# Provided records

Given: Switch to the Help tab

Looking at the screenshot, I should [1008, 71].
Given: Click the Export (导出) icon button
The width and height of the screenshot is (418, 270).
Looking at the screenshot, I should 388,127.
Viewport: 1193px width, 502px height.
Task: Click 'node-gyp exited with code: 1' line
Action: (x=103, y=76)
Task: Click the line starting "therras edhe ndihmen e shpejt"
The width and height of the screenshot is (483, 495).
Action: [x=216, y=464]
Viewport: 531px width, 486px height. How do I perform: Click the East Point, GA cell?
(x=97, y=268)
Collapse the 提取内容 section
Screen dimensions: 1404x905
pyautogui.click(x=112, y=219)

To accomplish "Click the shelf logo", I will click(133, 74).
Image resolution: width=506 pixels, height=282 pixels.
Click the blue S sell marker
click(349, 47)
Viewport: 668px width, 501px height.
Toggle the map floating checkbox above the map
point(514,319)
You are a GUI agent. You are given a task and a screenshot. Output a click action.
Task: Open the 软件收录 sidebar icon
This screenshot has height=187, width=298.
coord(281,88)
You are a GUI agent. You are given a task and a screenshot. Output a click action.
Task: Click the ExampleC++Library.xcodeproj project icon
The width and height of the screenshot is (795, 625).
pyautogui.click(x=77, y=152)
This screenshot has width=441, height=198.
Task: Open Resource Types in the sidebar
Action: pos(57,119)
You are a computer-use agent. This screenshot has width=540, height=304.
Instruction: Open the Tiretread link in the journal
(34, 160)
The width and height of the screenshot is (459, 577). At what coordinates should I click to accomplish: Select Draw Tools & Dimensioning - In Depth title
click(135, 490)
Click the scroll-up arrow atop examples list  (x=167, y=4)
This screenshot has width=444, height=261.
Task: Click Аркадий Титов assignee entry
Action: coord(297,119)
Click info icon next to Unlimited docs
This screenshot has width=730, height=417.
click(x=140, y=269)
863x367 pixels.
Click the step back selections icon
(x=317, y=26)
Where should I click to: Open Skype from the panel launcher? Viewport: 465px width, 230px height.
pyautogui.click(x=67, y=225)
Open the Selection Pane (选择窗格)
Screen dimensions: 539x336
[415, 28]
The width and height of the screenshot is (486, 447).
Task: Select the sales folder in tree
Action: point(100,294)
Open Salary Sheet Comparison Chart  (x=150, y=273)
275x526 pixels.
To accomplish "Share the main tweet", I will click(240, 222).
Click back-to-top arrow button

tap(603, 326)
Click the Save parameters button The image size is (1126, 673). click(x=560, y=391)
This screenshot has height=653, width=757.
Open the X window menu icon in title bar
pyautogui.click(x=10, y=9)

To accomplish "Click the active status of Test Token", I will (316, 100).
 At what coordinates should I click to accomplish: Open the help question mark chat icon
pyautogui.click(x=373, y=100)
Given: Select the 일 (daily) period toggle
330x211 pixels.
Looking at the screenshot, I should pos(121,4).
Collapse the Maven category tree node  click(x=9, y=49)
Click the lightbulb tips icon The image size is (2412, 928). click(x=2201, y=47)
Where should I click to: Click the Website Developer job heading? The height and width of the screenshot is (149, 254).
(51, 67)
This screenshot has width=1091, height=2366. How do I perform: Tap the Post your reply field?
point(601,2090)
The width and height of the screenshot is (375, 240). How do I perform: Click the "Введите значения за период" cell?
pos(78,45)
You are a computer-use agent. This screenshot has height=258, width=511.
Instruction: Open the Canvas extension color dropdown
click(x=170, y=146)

# Problem description
Everything from the line containing "The width and height of the screenshot is (459, 577)." down to the last line of the entries is to be returned exactly, both ends included, and nothing beyond it.

# Your response
The width and height of the screenshot is (459, 577). At what coordinates should I click to accomplish: Select Draw Tools & Dimensioning - In Depth title
click(135, 490)
Click the scroll-up arrow atop examples list  (x=167, y=4)
This screenshot has width=444, height=261.
Task: Click Аркадий Титов assignee entry
Action: coord(297,119)
Click info icon next to Unlimited docs
This screenshot has width=730, height=417.
click(x=140, y=269)
863x367 pixels.
Click the step back selections icon
(x=317, y=26)
Where should I click to: Open Skype from the panel launcher? Viewport: 465px width, 230px height.
pyautogui.click(x=67, y=225)
Open the Selection Pane (选择窗格)
Screen dimensions: 539x336
[415, 28]
The width and height of the screenshot is (486, 447).
Task: Select the sales folder in tree
Action: point(100,294)
Open Salary Sheet Comparison Chart  (x=150, y=273)
275x526 pixels.
To accomplish "Share the main tweet", I will click(240, 222).
Click back-to-top arrow button

tap(603, 326)
Click the Save parameters button The image size is (1126, 673). click(x=560, y=391)
This screenshot has height=653, width=757.
Open the X window menu icon in title bar
pyautogui.click(x=10, y=9)

To accomplish "Click the active status of Test Token", I will (316, 100).
 At what coordinates should I click to accomplish: Open the help question mark chat icon
pyautogui.click(x=373, y=100)
Given: Select the 일 (daily) period toggle
330x211 pixels.
Looking at the screenshot, I should pos(121,4).
Collapse the Maven category tree node  click(x=9, y=49)
Click the lightbulb tips icon The image size is (2412, 928). click(x=2201, y=47)
Where should I click to: Click the Website Developer job heading? The height and width of the screenshot is (149, 254).
(51, 67)
This screenshot has width=1091, height=2366. How do I perform: Tap the Post your reply field?
point(601,2090)
The width and height of the screenshot is (375, 240). How do I perform: Click the "Введите значения за период" cell?
pos(78,45)
You are a computer-use agent. This screenshot has height=258, width=511.
Instruction: Open the Canvas extension color dropdown
click(x=170, y=146)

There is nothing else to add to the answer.